Vibration-based audio recording

A vibration speaker (VBT-001, Newadin Technology) was used for music playback, with both a commercial accelerometer (352C33, PCB Piezotronics) and a fabricated sensor positioned on the vibrating disk to capture the music signal. To ensure a fair performance comparison, the playback volume was kept constant across all measurements. The fabricated sensor was covered with a Ni/Al (10/100-nm)-coated polyimide film (thickness, 150 μm) and electrically connected to ground to provide EMI shielding. For the recording demonstration, excerpts from orchestral music (Spring, movement 1, The Four Seasons, Vivaldi) were used. To comply with copyright regulations, the original audio was obtained from Musopen (https://musopen.org/music/), which distributes content under the Creative Commons Public Domain Dedication 1.0. The recorded signals were acquired using an external oscilloscope (TBS 2000 Series, Tektronix) and processed in MATLAB (R2023a, MathWorks) to generate STFT spectrograms and reconstruct the audio signal.
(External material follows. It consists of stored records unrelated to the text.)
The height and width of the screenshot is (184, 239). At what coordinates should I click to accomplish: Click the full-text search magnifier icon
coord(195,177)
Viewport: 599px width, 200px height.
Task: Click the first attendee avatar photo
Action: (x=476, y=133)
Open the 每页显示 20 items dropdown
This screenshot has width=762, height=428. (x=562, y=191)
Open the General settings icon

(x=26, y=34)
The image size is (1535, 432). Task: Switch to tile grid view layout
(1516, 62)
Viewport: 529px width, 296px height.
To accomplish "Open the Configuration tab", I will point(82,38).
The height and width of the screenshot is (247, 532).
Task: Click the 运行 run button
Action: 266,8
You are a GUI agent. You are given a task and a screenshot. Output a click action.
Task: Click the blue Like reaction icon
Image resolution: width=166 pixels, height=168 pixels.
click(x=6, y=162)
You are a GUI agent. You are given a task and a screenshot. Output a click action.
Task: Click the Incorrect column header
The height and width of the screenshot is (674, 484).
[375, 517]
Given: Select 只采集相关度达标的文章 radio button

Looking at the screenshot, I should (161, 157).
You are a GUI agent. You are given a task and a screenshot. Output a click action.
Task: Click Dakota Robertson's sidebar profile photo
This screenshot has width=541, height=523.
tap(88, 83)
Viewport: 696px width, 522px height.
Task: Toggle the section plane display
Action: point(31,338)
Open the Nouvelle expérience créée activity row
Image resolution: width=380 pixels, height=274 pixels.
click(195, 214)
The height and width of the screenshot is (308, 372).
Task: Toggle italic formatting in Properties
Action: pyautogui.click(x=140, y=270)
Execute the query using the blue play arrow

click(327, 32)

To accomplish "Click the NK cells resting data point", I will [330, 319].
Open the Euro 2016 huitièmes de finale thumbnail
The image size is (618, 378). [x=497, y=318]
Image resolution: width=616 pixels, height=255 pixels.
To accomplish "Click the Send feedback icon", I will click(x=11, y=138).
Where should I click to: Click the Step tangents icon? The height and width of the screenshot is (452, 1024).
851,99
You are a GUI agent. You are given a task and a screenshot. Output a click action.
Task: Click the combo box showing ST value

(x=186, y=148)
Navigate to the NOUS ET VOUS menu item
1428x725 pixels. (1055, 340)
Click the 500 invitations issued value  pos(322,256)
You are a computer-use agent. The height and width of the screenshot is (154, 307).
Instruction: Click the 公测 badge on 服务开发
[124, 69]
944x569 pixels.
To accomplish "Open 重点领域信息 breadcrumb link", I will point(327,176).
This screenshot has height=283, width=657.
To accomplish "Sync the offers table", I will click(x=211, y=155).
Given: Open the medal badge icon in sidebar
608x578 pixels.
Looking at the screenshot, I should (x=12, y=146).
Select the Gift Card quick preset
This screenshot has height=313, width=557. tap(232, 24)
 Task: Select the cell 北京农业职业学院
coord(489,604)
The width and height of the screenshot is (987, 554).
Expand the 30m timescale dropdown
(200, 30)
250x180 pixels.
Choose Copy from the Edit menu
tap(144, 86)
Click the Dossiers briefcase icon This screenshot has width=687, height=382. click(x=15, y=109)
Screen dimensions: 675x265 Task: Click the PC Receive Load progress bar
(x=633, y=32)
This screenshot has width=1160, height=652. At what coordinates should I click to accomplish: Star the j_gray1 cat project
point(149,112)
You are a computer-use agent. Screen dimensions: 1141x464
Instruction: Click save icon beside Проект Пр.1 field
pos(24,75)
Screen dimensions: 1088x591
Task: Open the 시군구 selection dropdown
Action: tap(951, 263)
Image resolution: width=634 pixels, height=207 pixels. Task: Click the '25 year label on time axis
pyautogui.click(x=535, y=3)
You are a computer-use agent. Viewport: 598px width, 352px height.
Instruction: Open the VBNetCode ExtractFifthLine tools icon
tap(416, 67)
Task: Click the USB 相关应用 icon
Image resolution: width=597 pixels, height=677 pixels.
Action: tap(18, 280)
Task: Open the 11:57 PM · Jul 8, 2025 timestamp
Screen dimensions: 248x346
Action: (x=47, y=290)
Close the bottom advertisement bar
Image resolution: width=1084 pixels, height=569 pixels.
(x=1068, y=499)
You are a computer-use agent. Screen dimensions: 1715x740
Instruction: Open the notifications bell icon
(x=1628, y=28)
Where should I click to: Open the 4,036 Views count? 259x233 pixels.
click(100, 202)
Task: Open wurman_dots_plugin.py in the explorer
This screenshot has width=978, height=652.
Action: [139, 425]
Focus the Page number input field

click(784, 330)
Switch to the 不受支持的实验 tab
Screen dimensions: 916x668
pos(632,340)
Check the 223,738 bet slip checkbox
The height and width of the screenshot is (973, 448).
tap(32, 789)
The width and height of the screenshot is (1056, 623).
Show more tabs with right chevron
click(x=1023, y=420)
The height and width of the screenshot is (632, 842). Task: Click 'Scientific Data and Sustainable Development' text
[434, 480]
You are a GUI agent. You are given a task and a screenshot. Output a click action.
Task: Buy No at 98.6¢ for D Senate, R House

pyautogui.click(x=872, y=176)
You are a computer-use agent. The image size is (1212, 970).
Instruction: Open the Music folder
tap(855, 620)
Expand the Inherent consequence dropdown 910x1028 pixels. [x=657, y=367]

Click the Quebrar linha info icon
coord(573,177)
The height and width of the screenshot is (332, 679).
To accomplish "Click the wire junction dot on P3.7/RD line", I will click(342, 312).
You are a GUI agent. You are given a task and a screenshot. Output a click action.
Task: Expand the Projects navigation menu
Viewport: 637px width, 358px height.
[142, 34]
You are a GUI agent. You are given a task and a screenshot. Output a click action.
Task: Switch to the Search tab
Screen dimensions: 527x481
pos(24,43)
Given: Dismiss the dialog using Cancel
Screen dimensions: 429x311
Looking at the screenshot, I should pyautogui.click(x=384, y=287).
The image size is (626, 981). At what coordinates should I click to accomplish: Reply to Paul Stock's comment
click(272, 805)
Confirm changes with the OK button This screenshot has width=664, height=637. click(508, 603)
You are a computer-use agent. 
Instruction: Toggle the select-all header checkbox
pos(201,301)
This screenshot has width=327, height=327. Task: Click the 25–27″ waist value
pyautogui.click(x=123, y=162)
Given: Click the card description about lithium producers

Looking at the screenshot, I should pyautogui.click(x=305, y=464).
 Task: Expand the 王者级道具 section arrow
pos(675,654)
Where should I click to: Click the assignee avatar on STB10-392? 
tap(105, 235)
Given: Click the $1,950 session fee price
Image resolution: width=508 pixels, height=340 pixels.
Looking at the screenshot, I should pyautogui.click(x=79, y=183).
Attachment to skin for voice and respiratory signal detection

Before application on the human neck, the sensor was encapsulated with the aforementioned flexible EMI shielding case. To ensure secure adhesion to the skin, a biocompatible adhesive (LP-001, ABLE C&C Co.), commonly used in cosmetics and easily removable with a makeup remover, was applied to the bottom substrate. Additionally, an ultrathin, transparent medical film (Tegaderm Film 1622W, 3M) was placed over the sensor and electrical connections to enhance stability and minimize motion artefacts. For voice and respiratory signal acquisition, the sensor was positioned near the vocal cords (Supplementary Fig. 22). A commercial microphone (Mic-12, Actto) simultaneously recorded speech for comparative analysis. To evaluate sensor performance in a noisy environment, artificial background noise at 80 dBSPL was introduced during one of the recordings. For normal respiratory signal acquisition, data were directly obtained from the sensor attached near the vocal cords. For abnormal respiratory signals, open-access pathological breathing sounds were played through the vibration speaker. A rubber layer was added to the vibrating disk to mimic the mechanical properties of soft human tissue, such as the larynx. Pathological breathing sounds like stridor were recorded in the laryngeal region. All signals were recorded using the oscilloscope and processed in MATLAB.

Statistics and reproducibility

Statistical analyses were performed using Origin software. The coefficient of determination (R2) was calculated to quantify the linear relationship between acceleration or sound pressure and output voltage, with values closer to 1 indicating stronger linearity. Differences in sensitivity between sensors with distinct ΔQ and ΔC phases were evaluated using two-sample t-tests, with P < 0.05 considered statistically significant. All experiments were independently repeated at least three times. The number of biological replicates (n) is specified in the figure legends. Data are presented as mean ± standard deviation (s.d.). Imaging experiments, including optical and electron microscopy, were also independently repeated three times with consistent results; representative images are shown.

Ethical approval

This study was approved by the Institutional Review Board of Pohang University of Science and Technology (PIRB-2025-052). All procedures were conducted in accordance with the approved guidelines and regulations. Informed consent was obtained from the participants prior to their involvement in the study. Additionally, all individuals depicted in the images provided written consent for publication.

Reporting Summary

Further information on research design is available in the Nature Portfolio Reporting Summary linked to this Article.